* _Problem to work on_
Please copy each line below that contains the string "section".

#### Material for the task ####

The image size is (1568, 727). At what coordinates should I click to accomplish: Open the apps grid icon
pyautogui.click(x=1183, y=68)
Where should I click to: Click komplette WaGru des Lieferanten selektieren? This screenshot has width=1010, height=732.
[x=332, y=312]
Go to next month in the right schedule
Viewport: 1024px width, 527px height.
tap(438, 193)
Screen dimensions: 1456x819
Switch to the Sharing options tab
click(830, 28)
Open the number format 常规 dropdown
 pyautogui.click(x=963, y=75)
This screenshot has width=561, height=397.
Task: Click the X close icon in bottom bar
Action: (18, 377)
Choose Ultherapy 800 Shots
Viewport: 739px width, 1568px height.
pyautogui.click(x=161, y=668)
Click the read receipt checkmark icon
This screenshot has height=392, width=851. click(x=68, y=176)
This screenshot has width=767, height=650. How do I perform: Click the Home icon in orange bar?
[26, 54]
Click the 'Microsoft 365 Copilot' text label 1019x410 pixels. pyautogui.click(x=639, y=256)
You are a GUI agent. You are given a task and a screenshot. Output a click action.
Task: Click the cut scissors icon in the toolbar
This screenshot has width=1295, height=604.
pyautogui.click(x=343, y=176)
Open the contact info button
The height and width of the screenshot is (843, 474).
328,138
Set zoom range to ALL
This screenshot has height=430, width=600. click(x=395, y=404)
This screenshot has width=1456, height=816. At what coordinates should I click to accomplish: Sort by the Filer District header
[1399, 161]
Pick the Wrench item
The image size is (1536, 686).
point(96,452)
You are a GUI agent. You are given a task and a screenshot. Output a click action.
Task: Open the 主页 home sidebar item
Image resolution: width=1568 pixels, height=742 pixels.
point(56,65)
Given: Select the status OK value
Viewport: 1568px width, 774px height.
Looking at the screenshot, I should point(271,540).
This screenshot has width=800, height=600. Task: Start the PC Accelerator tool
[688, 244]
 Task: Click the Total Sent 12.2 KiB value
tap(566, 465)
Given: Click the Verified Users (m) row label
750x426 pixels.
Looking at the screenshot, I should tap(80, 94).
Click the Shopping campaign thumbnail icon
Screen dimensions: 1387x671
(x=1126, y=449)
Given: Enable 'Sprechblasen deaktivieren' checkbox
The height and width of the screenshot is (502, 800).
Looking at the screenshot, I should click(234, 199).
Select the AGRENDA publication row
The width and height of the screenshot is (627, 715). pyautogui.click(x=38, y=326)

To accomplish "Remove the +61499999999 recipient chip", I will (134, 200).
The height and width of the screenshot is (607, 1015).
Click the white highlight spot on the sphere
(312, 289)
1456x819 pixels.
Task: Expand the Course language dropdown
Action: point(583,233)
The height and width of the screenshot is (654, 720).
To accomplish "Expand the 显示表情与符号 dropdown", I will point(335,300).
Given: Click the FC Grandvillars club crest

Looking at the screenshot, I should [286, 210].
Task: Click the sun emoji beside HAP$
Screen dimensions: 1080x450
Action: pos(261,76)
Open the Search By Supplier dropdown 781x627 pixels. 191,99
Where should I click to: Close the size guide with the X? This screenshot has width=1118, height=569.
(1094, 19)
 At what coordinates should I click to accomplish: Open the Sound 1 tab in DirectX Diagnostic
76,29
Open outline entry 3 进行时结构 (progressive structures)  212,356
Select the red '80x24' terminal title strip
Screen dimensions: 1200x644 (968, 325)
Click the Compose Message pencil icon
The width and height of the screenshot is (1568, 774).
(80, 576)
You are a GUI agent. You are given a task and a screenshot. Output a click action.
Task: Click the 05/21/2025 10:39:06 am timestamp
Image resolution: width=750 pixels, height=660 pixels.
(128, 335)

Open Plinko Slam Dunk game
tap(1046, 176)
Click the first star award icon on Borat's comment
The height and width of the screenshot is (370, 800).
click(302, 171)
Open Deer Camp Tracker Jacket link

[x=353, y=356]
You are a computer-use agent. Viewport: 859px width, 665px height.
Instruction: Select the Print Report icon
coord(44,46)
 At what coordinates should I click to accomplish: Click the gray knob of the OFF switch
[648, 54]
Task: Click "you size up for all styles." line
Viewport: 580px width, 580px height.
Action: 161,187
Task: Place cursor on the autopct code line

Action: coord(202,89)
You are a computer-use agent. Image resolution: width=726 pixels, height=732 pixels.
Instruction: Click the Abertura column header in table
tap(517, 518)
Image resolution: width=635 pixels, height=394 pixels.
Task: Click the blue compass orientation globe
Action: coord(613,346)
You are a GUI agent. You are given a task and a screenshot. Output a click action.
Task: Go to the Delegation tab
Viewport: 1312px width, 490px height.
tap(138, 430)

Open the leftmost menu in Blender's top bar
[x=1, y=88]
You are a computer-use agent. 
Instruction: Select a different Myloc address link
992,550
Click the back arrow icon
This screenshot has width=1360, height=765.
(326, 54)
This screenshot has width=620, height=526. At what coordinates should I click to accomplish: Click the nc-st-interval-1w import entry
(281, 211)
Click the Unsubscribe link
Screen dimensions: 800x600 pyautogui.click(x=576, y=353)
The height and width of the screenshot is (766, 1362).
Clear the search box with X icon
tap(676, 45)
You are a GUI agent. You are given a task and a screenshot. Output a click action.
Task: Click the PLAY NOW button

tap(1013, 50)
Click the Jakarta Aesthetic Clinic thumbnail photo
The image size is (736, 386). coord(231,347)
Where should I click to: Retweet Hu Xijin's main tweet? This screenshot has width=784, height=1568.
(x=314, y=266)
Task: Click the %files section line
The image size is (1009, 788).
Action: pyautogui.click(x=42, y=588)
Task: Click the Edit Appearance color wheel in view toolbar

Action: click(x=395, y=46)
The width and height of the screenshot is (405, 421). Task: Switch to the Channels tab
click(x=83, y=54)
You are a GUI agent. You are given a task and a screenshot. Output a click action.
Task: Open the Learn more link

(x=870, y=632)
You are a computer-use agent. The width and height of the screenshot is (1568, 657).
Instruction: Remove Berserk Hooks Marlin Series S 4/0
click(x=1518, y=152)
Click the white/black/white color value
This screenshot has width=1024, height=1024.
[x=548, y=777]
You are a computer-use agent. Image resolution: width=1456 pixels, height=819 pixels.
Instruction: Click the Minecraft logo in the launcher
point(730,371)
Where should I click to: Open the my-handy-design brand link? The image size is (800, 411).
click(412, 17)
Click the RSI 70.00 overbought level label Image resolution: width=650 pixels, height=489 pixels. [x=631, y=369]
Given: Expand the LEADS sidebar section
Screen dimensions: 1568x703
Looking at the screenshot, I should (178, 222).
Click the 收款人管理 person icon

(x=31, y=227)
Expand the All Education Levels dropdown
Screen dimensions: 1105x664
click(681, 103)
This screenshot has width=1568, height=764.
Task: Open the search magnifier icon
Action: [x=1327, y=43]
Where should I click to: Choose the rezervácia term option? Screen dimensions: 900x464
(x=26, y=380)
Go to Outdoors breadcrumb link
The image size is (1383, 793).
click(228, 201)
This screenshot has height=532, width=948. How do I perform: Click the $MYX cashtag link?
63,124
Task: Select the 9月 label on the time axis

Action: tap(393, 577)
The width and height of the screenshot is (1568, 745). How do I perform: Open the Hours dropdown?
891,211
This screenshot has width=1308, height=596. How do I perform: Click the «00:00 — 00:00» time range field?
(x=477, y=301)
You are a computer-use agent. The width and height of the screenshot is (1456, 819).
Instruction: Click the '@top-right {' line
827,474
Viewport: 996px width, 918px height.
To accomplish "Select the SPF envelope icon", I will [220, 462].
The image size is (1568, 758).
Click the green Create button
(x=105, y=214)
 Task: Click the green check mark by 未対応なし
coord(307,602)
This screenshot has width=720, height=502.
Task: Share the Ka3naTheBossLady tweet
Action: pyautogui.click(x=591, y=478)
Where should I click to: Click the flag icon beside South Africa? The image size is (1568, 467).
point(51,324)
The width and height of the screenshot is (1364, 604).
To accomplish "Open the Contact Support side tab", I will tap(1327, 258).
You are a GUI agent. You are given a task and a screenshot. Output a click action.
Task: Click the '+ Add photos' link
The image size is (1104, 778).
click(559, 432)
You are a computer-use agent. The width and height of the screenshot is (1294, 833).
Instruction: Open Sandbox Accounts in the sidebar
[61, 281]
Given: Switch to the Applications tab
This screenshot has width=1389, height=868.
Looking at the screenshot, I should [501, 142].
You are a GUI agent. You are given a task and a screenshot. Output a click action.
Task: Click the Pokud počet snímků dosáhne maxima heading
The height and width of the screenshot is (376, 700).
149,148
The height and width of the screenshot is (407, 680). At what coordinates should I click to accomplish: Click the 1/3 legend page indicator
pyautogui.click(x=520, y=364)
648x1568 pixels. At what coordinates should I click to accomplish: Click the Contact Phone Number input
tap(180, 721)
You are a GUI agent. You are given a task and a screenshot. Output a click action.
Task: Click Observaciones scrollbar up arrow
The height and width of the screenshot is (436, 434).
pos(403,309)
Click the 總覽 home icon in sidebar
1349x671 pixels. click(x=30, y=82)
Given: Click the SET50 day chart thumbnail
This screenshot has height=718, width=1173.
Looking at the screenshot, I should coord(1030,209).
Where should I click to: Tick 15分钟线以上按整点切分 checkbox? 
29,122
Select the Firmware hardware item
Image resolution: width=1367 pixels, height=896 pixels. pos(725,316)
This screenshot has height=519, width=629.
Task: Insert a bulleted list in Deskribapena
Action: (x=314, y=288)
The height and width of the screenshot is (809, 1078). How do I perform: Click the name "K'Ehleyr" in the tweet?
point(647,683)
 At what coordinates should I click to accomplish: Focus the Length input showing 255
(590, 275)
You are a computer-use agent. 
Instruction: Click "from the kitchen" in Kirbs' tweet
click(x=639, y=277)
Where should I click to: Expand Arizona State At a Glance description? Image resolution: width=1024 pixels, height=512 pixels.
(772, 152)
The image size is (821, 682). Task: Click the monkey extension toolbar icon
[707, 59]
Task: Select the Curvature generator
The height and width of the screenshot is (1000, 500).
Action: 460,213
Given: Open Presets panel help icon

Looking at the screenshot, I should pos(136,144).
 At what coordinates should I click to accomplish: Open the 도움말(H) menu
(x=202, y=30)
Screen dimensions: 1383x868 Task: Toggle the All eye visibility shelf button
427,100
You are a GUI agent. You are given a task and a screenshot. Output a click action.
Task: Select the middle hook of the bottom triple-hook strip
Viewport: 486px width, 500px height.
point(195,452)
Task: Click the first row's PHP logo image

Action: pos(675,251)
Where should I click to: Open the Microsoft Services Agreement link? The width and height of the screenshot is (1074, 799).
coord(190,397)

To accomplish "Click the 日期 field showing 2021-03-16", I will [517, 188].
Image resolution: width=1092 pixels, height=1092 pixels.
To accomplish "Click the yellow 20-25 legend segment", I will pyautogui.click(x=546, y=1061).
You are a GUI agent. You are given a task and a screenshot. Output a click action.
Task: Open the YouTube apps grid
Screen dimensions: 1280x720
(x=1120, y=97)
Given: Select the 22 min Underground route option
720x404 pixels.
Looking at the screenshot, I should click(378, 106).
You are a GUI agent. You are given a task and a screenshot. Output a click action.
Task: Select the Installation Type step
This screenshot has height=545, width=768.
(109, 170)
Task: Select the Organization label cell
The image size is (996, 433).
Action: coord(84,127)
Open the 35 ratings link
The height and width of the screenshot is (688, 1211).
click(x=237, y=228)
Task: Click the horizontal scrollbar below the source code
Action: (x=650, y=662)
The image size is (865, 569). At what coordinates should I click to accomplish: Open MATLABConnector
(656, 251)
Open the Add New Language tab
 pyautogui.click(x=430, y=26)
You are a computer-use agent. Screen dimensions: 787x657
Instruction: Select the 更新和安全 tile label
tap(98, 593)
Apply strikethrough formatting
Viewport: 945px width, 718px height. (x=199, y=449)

####

* _Completed task_
Task: Click the %files section line
Given: Expand the LEADS sidebar section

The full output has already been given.